Die Kirchengemeinde lobt seine Neugier und Offenheit

„Mir wird seine Neugier sehr fehlen“, sagt Asmus, „kaum hörten wir aus den fremdsprachigen Gemeinden von einer neuen afrikanischen Gruppe, dann war er auch schon unterwegs, um sich das mal persönlich anzugucken.“ Dabei erlebte Tijmen Aukes unzählige höchst unterschiedliche Arten von christlicher Frömmigkeit. Wenn in einem Gottesdienst allerdings sehr viel um den Schutz vor bösen Geistern gebetet wurde, dann war das schon befremdlich für ihn als Pfarrer aus einer eher vernunftbetonten Glaubenstradition. Trotz großer Unterschiede mit möglichst vielen Gruppen und Gemeinden im Gespräch zu bleiben, das ist eine Kunst, die der zurückhaltende Aukes gut beherrscht.

Der Niederländer Tjimen Aukes (2. von links) setze sich sehr für den interreligiösen Dialog ein, hier mit Protestanten, Katholiken und Moslems beim Gedenken an die Opfer des Attentats in Hanau und an alle Opfer von Fremdenhass.
Der Niederländer Tjimen Aukes (2. von links) setze sich sehr für den interreligiösen Dialog ein, hier mit Protestanten, Katholiken und Moslems beim Gedenken an die Opfer des Attentats in Hanau und an alle Opfer von Fremdenhass. © STEFAN AREND

Dabei ist er schon ein Freund klarer Worte. „Diese öffentlichen Statements, zum Beispiel nach dem Amoklauf in Hanau, mit den immer gleichen Formeln der Betroffenheit, da muss man schon sehr aufpassen, dass man nicht in die Inhaltsleere abrutscht“, sagt er nachdenklich.

Engagierter Einsatz für den interreligiösen Dialog

Besonders ertragreich findet er die Gespräche im interreligiösen Dialog, wo Menschen im kleinen Kreis miteinander in echte Gespräche über ihren Alltag kommen. „Für das ganz alltägliche Miteinander gibt es bei uns leider keine große Tradition“, sagt er. Deshalb wird er den Gesprächskreisen zwischen den Religionen auch über seine Pensionierung hinaus weiter mit seiner persönlichen Mischung aus Nüchternheit und Hoffnungsfreude verbunden bleiben. „Nicht immer kommt überhaupt ein Gespräch zustande“, sagt er und wechselt einen amüsierten Blick mit seinem früheren Kollegen Sören Asmus, der die Geschichte schon kennt: So hat er manchmal im Wohndorf an einer Apartmenttüre geklingelt und über die Sprechanlage gesagt, er sei der Gemeindepfarrer und würde gerne zum runden Geburtstag gratulieren. „Oh, Dankeschön“, tönte es zwar höflich aus dem Lautsprecher – aber die Tür blieb zu. „Dann guckt man doch etwas dumm aus der Wäsche“, gesteht Aukes und lacht herzlich.
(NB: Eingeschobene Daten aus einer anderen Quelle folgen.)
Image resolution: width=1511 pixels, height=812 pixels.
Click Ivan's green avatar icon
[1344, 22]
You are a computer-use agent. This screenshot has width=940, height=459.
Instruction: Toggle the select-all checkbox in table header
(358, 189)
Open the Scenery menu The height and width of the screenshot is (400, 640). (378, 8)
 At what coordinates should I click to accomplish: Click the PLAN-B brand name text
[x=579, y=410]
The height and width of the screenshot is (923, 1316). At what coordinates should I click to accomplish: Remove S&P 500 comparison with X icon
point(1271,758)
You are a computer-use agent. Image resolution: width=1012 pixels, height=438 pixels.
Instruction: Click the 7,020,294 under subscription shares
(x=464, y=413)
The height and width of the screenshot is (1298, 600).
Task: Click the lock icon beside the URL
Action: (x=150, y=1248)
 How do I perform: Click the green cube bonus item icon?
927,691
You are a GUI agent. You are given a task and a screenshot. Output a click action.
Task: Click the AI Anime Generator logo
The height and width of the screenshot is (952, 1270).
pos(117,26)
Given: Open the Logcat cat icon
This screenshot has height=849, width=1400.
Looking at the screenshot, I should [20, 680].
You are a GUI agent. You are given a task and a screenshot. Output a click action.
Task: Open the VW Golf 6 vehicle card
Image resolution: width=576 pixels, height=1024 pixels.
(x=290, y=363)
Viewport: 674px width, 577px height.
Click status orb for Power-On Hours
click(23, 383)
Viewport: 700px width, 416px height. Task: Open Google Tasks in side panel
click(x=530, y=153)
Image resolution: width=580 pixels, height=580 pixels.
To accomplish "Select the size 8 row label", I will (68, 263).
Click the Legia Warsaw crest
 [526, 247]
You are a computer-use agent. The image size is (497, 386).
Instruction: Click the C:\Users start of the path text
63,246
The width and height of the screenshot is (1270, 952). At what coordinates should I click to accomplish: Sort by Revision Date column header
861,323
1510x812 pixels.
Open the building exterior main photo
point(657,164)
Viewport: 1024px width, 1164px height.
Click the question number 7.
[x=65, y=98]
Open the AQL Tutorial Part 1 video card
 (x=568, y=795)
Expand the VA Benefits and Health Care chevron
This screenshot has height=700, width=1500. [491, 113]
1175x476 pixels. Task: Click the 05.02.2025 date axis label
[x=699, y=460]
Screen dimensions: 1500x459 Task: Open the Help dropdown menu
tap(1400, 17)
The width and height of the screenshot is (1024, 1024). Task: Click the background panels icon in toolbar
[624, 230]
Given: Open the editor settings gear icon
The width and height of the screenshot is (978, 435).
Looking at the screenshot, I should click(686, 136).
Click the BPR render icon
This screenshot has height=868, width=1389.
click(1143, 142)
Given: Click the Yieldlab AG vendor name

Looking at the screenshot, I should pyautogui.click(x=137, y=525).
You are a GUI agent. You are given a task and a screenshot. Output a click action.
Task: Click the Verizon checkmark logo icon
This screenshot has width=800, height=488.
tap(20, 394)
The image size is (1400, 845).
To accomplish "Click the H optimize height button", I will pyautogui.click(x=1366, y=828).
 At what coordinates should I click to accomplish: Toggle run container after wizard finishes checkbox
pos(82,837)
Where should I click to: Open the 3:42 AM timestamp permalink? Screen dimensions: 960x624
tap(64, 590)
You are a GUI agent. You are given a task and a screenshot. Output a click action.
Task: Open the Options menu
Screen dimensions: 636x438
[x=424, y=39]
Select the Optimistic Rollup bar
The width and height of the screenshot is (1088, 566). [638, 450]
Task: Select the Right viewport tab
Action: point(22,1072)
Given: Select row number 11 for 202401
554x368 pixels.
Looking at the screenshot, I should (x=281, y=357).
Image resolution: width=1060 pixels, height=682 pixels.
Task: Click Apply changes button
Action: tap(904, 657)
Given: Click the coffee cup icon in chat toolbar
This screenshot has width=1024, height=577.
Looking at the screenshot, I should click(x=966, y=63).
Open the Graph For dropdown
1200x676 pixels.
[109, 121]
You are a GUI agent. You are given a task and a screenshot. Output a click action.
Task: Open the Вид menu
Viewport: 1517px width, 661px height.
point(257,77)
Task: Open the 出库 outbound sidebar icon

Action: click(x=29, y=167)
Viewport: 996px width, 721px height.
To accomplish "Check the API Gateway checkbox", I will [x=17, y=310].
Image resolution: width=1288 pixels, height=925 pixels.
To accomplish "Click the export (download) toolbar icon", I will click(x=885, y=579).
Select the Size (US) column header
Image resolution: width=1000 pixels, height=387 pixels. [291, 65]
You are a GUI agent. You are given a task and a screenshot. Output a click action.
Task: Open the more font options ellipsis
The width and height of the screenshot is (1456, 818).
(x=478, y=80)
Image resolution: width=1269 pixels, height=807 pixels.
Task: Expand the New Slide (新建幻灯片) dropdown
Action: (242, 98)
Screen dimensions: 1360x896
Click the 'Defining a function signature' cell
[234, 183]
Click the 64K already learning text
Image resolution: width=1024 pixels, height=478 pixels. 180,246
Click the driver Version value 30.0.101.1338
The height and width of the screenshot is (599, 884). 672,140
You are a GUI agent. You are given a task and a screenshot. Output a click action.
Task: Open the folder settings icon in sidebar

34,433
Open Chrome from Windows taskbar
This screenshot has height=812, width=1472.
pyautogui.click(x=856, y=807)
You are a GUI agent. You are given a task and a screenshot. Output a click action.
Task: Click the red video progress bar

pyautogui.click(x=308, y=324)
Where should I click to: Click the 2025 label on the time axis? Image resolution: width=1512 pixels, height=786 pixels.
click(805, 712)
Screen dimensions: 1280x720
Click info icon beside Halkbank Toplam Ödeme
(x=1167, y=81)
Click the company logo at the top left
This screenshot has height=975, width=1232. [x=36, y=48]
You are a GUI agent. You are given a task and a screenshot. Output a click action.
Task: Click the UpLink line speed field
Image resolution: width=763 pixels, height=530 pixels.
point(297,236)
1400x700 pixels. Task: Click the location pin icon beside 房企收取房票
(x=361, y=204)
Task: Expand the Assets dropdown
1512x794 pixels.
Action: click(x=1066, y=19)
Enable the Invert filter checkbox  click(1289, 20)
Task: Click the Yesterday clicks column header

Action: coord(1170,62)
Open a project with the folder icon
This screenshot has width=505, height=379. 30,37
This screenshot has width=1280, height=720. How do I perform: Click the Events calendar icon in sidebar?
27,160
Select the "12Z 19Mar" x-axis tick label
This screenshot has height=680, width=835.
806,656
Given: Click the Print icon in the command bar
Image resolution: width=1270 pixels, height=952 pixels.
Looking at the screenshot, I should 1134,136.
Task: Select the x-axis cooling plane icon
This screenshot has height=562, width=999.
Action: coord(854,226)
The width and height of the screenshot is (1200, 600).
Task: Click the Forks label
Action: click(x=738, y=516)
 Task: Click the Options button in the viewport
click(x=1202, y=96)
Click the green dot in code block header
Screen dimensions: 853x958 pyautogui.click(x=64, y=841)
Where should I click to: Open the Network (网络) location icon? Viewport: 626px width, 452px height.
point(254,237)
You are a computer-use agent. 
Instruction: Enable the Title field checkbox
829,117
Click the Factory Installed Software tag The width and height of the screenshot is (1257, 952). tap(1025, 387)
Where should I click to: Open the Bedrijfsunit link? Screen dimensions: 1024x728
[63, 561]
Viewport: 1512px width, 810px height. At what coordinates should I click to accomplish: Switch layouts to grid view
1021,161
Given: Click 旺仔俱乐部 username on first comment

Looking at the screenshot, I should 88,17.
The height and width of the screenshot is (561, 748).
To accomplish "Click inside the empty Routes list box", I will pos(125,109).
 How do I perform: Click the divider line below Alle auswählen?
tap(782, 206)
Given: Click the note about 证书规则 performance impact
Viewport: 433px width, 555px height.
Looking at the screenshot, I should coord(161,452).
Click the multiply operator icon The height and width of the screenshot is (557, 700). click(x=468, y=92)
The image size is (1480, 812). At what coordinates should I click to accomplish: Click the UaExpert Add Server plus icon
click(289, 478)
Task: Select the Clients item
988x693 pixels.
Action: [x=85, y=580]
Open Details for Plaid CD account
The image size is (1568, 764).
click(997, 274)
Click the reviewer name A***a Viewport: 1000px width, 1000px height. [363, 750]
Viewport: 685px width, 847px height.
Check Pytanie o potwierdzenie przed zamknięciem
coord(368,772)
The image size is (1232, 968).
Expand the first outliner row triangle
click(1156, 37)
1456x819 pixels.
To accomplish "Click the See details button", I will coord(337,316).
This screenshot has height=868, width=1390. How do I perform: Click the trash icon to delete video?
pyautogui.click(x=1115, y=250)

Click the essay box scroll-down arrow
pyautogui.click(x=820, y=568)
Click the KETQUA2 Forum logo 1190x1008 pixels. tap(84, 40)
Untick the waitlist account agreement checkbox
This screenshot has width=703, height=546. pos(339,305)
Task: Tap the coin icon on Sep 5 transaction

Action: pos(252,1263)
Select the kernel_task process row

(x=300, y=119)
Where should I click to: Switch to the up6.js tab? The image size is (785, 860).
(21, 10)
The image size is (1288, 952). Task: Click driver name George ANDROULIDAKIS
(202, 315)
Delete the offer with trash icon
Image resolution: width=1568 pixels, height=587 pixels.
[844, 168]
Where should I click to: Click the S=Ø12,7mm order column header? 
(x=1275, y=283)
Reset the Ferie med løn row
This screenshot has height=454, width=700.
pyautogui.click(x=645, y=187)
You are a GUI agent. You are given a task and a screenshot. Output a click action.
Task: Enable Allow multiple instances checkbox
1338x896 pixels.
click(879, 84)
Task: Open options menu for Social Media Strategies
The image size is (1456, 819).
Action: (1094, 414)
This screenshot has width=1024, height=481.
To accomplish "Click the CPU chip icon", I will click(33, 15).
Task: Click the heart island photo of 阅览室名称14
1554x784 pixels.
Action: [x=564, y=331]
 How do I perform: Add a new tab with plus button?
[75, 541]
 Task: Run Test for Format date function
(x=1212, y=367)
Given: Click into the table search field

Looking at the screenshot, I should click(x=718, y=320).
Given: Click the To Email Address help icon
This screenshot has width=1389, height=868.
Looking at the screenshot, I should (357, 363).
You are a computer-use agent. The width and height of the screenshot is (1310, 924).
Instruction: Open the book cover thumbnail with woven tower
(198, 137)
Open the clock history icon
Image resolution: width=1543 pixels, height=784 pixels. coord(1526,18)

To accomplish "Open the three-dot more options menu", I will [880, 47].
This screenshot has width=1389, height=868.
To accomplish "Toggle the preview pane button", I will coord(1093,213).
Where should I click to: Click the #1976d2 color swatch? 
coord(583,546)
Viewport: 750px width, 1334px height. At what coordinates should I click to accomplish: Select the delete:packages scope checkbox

Bemüht ums Zusammenleben der Kulturen und Religionen

Pfarrer Tijmen Aukes hat besonders viel für das friedliche Zusammenleben der verschiedenen Kulturen und Religionen in Duisburg unternommen.

Höhepunkte in der von ihm angestrebten Vernetzung der Religionsgemeinschaften waren die interreligiösen Friedengebete, die seit 2015 stattfinden. „In Gegenwart von Gläubigen verwandter Religionen wenden wir uns an den einen Gott“, sagte der evangelische Geistliche 2015 vor mehr als 100 Betenden aller großen Religionen in der Merkez-Moschee in Marxloh.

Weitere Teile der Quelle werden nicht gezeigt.